■ What this task involves
Reproduce, without any change, the lines from the beginning through the line containing "tap(1249, 457)".

■ Excerpted data
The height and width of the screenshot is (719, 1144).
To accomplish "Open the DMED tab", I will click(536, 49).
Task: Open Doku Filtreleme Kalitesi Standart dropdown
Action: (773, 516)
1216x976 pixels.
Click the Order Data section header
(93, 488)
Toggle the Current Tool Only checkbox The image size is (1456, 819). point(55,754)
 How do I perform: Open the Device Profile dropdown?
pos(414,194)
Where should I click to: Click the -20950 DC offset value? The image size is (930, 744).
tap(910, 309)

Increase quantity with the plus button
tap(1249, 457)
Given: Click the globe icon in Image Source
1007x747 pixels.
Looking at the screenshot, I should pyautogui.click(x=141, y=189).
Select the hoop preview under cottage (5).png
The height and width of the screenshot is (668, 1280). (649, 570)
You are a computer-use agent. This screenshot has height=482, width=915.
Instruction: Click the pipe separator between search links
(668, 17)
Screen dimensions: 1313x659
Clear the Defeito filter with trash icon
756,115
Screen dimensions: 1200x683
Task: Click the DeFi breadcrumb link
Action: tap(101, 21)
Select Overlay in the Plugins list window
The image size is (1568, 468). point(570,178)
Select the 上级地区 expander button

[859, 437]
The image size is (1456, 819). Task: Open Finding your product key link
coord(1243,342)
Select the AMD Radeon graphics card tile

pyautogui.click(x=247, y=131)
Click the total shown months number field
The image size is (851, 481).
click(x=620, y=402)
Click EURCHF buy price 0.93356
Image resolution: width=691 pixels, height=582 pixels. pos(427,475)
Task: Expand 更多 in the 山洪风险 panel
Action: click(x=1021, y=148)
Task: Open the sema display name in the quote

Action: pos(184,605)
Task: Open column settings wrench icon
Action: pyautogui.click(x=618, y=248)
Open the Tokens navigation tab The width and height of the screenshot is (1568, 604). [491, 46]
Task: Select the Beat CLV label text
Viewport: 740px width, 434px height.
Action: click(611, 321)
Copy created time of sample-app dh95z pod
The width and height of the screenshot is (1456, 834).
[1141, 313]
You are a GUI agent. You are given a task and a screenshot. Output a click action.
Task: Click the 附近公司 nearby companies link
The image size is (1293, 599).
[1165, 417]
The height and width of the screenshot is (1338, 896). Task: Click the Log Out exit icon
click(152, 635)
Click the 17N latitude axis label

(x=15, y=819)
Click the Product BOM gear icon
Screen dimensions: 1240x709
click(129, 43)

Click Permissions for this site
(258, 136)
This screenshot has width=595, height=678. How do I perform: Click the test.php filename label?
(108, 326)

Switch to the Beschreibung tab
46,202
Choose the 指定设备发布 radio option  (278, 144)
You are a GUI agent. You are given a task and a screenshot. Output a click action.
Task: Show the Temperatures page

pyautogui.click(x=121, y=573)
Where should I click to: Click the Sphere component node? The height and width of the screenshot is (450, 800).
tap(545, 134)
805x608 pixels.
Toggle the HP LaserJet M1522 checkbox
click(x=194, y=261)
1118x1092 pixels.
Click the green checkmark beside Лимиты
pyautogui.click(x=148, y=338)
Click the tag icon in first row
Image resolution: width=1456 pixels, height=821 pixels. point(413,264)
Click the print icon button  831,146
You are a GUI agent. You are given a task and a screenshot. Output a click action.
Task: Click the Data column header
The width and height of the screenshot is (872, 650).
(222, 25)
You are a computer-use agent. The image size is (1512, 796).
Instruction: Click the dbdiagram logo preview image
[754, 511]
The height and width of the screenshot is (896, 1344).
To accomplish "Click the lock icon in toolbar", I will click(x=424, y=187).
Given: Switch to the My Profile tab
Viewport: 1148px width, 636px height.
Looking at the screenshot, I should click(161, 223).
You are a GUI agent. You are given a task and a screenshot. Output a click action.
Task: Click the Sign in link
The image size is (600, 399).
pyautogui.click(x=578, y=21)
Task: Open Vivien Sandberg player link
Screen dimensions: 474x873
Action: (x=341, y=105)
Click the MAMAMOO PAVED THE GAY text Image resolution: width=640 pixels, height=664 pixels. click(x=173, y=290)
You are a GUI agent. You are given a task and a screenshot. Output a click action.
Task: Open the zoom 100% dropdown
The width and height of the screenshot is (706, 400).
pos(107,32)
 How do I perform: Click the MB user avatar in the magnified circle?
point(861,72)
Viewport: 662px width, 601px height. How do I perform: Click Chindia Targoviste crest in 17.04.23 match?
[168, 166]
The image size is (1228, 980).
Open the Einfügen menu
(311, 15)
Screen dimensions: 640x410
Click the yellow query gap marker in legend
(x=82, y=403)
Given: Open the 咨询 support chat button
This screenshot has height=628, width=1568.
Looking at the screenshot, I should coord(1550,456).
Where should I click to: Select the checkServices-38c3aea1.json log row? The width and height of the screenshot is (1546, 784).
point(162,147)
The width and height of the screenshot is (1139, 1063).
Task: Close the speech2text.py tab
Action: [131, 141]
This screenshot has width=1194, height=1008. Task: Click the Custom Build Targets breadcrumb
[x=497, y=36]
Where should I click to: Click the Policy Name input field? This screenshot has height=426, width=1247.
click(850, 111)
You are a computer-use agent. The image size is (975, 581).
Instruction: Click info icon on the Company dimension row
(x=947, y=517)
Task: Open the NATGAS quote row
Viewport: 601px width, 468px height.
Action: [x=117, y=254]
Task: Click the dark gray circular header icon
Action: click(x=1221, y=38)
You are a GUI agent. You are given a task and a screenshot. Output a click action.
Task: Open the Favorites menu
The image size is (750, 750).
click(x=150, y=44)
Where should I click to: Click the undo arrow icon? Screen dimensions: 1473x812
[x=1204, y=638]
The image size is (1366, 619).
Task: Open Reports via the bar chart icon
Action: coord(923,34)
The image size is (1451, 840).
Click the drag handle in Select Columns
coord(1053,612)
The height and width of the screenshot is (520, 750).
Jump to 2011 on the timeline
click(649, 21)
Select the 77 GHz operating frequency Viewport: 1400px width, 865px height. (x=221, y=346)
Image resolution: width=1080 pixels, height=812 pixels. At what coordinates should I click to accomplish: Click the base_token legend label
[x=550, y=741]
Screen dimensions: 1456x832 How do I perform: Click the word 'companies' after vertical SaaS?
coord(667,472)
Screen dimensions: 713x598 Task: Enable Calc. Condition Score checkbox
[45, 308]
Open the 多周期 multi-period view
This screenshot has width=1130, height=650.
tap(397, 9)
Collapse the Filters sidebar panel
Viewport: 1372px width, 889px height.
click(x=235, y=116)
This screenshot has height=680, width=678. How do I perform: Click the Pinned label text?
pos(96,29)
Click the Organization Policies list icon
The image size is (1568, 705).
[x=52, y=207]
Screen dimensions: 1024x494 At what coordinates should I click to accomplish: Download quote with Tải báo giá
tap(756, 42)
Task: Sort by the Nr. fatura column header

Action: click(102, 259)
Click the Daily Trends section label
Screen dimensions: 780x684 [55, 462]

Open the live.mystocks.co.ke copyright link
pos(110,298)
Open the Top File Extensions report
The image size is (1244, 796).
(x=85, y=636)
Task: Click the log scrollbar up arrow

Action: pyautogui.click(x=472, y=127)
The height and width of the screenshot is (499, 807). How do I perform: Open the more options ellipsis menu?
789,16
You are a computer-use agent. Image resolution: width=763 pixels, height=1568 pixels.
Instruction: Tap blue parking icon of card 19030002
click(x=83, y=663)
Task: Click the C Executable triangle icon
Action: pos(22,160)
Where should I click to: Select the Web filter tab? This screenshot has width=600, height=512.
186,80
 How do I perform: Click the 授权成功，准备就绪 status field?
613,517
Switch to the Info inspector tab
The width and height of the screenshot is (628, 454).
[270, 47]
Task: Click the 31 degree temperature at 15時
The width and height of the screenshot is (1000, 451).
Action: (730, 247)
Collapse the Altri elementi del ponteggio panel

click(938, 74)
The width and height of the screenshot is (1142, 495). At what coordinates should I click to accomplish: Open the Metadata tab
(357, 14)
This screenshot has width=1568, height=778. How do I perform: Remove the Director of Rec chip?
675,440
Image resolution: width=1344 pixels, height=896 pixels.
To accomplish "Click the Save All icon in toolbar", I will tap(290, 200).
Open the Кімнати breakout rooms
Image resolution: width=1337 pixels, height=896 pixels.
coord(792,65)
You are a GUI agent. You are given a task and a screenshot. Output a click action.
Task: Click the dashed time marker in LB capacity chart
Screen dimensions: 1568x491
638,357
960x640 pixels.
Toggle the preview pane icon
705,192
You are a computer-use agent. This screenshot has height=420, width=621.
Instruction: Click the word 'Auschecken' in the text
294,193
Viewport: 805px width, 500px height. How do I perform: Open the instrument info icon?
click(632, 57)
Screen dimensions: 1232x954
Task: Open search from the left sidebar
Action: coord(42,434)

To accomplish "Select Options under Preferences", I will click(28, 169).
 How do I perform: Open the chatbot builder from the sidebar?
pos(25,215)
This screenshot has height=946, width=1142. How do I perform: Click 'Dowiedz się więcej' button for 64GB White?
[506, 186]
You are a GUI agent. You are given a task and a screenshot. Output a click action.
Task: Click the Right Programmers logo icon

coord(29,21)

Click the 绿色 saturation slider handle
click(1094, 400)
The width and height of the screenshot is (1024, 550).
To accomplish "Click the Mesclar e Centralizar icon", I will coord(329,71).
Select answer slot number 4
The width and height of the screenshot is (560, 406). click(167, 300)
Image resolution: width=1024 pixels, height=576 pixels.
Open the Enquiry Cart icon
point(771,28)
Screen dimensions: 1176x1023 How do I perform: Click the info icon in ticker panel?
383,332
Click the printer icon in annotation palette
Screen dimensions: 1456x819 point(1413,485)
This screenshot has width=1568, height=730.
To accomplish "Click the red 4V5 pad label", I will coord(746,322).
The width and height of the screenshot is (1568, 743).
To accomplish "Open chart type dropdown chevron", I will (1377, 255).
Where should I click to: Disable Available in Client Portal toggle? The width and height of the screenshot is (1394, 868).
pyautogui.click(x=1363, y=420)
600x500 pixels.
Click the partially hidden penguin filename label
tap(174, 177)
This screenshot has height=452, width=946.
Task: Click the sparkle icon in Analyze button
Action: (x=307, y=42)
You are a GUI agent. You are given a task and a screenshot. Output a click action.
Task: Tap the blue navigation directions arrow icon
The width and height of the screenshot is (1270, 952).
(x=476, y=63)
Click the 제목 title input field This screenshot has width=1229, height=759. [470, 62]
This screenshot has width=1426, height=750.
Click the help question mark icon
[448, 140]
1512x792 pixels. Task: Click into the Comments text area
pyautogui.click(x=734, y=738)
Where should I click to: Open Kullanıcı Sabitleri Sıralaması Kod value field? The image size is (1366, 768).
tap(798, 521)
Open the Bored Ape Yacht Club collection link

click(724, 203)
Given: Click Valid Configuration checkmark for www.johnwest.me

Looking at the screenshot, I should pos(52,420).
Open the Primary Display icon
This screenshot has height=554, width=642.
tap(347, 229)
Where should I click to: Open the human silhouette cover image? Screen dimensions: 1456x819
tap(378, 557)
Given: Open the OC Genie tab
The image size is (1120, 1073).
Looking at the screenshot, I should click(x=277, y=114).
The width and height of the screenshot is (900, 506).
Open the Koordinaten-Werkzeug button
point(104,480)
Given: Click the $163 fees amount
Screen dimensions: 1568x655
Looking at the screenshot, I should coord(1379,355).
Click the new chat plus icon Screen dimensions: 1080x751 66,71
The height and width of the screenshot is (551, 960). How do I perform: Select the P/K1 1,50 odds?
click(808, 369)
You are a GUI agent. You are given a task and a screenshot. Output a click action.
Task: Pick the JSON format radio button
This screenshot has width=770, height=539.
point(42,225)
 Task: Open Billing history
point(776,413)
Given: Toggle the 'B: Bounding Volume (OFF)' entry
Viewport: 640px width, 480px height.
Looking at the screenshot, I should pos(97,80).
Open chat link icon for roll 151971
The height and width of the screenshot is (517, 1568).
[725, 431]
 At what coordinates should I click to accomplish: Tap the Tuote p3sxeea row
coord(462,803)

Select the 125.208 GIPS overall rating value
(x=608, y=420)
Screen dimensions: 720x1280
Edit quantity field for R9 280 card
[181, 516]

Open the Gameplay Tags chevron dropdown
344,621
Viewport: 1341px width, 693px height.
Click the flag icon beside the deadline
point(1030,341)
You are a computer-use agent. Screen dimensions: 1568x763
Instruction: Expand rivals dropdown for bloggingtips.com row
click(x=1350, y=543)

■ The result
The height and width of the screenshot is (719, 1144).
To accomplish "Open the DMED tab", I will click(536, 49).
Task: Open Doku Filtreleme Kalitesi Standart dropdown
Action: (773, 516)
1216x976 pixels.
Click the Order Data section header
(93, 488)
Toggle the Current Tool Only checkbox The image size is (1456, 819). point(55,754)
 How do I perform: Open the Device Profile dropdown?
pos(414,194)
Where should I click to: Click the -20950 DC offset value? The image size is (930, 744).
tap(910, 309)

Increase quantity with the plus button
tap(1249, 457)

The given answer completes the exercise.